WWD:今回の展覧会の準備にかかった期間は?また、一番苦労した点は?
ニコライ:伝統工芸作品のセレクションからさまざまな素材の手配まで、準備に約2~3カ月かかった。17日から40~50人でフラワーアートの制作に取り掛かったよ。何百本もの唐辛子を針に刺した作品など時間がかかるものがあったからね。生花は展示会前日から準備した。4日間の展示期間中、どのように作品を美しく見せられるかというのがチャレンジだったよ。花は生き物だからね。
ニコライ:秋らしい季節感を出したかった。落ち葉の感触や音、香りを感じて欲しいと思った。落ち葉を持ちこむためにホテルと交渉したよ。

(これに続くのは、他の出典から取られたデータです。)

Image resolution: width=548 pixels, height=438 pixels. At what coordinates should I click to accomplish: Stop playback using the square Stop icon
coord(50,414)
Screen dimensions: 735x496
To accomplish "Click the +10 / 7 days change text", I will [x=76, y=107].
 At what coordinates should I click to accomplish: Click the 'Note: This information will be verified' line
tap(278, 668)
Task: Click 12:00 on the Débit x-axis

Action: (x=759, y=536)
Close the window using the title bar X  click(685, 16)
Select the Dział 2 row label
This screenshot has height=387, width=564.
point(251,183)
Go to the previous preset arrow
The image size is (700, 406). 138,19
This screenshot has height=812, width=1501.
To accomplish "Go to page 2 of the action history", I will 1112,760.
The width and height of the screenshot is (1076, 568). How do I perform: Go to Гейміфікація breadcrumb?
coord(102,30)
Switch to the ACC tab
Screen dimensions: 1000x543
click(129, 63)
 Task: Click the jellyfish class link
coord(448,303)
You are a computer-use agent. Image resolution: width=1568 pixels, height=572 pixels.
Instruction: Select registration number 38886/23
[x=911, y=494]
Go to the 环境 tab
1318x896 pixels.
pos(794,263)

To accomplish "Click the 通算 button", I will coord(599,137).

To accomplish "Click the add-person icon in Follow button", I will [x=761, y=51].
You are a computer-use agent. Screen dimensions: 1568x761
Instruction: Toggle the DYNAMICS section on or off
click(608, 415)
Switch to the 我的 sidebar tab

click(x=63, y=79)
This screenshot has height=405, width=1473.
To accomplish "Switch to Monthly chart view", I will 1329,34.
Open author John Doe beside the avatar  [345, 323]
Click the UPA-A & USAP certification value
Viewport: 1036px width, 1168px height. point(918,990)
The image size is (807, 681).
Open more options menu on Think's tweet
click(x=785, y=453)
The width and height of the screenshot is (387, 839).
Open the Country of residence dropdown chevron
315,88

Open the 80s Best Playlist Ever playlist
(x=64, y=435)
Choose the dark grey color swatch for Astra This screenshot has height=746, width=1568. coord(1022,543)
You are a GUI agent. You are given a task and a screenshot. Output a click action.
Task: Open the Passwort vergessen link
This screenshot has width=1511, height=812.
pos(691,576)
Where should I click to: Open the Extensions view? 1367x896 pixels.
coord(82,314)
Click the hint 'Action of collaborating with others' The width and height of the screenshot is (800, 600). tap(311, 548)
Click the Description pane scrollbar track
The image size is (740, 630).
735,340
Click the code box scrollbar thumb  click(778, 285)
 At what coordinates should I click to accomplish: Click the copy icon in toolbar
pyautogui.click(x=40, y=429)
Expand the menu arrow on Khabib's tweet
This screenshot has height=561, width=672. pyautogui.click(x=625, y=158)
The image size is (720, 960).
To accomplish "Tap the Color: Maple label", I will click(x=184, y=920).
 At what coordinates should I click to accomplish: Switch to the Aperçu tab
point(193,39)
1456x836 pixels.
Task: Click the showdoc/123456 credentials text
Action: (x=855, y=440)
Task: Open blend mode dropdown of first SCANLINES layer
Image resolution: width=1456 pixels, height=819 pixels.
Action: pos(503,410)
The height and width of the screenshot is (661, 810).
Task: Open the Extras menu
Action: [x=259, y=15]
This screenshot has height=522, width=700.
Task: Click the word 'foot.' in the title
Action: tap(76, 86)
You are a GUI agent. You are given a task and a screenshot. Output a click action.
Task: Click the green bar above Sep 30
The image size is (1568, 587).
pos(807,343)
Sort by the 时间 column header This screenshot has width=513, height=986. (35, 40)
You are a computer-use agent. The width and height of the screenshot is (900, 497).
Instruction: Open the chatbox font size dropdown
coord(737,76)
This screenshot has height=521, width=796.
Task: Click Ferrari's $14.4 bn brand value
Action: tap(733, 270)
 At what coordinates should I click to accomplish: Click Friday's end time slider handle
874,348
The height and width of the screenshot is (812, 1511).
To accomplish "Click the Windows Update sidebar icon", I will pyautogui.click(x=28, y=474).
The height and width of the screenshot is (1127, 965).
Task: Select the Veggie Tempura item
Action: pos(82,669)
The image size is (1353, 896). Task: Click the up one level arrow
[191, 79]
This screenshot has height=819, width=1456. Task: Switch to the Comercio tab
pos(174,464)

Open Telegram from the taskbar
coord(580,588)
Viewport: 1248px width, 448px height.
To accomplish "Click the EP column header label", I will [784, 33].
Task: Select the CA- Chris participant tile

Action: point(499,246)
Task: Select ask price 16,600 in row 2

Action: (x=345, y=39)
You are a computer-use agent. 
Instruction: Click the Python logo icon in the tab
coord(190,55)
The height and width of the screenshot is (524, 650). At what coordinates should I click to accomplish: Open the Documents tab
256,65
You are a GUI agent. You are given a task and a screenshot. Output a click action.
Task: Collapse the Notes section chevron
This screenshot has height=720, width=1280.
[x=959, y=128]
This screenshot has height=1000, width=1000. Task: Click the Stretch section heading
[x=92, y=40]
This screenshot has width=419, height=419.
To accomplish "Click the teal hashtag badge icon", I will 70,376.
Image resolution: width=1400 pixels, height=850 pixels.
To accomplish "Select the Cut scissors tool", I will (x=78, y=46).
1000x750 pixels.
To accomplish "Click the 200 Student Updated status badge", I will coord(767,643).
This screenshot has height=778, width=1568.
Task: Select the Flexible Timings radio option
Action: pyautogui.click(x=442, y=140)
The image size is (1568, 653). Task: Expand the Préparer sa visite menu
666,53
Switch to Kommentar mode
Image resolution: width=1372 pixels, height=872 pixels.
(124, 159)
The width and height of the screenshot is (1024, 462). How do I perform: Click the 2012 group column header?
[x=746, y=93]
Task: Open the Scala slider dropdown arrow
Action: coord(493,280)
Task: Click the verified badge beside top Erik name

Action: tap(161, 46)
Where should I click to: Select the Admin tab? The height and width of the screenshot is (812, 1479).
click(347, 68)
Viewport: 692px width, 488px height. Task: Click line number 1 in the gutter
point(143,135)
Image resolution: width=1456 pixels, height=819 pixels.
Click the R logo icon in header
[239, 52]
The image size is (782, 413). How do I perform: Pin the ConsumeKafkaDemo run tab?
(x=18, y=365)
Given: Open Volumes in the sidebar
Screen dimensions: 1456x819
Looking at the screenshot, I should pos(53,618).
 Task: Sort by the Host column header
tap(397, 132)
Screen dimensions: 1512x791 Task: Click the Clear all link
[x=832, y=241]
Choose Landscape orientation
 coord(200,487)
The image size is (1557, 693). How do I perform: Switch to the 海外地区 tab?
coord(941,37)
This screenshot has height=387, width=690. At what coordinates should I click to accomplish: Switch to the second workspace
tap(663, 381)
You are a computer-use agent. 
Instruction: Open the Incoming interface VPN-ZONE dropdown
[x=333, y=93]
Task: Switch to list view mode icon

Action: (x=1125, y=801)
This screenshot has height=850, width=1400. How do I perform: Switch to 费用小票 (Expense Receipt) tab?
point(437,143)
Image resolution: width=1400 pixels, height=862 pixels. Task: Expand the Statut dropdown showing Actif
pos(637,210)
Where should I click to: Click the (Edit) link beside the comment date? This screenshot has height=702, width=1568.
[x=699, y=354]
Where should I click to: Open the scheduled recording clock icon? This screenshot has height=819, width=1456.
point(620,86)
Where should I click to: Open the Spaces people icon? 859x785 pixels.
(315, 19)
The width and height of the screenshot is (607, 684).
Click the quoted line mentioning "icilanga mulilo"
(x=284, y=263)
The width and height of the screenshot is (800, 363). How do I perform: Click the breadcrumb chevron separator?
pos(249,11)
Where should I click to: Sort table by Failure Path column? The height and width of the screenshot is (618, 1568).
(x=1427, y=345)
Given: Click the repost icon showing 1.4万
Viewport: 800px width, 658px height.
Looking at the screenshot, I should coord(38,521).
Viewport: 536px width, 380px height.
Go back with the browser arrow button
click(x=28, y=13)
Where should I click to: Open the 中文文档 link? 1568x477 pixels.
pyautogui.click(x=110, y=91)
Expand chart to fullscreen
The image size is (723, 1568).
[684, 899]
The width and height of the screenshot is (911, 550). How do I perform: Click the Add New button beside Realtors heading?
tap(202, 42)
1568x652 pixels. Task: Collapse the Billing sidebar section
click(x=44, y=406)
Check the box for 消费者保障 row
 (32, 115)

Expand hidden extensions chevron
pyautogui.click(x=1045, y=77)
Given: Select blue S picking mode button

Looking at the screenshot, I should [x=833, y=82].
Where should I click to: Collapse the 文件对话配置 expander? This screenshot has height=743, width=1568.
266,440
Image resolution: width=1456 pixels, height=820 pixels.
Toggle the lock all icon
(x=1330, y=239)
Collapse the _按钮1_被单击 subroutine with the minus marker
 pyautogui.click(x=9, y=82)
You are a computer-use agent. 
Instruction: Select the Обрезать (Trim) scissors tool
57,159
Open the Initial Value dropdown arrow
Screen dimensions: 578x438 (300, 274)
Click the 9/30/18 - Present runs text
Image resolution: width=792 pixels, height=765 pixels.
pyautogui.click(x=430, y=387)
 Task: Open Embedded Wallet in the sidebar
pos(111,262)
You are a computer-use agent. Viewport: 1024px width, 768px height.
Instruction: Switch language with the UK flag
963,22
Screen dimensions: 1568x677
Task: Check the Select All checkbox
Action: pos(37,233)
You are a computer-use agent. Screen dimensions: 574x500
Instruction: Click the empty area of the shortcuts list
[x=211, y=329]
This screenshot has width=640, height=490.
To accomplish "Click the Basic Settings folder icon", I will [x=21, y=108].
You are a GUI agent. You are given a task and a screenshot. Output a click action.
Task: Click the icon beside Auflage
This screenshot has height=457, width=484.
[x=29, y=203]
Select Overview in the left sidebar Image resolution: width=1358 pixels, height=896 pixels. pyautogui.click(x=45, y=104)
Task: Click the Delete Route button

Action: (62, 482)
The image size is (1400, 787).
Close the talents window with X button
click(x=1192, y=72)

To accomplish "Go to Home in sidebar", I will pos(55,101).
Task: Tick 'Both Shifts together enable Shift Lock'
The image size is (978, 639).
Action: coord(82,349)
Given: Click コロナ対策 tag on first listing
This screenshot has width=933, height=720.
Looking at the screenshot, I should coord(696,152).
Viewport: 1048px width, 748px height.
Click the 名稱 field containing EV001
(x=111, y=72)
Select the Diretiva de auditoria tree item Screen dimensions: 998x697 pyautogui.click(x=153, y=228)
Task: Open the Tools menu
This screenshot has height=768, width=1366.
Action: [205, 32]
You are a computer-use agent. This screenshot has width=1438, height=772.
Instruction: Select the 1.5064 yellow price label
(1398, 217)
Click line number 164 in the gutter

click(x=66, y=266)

WWD:生花だけでなく、木の実やイグサなど、さまざまな素材が使用されているが?
ニコライ:畳の素材であるイグサは、ある人からの提案で作品にしてみた。素材に関しては花だけでなく、実りの秋を感じさせる木の実をはじめ、ススキなども使用した。ヨーロッパには少ない日本特有のつる性植物なども。素材調達するときに、「変わったものが欲しい」とリクエストして集めたものもあるよ。その結果、今回の展覧会のために何百種類もの素材が集まった。
WWD:展覧会のメインビジュアルに使用された作品は?
ニコライ:来場者から「メインビジュアルの人形は会場のどこにあるのか」という質問があったよ。ビジュアルとは違うけど、会場のある場所に(その人形を)置くことで、来場者に発見してもらうという遊びの要素を盛り込んだ。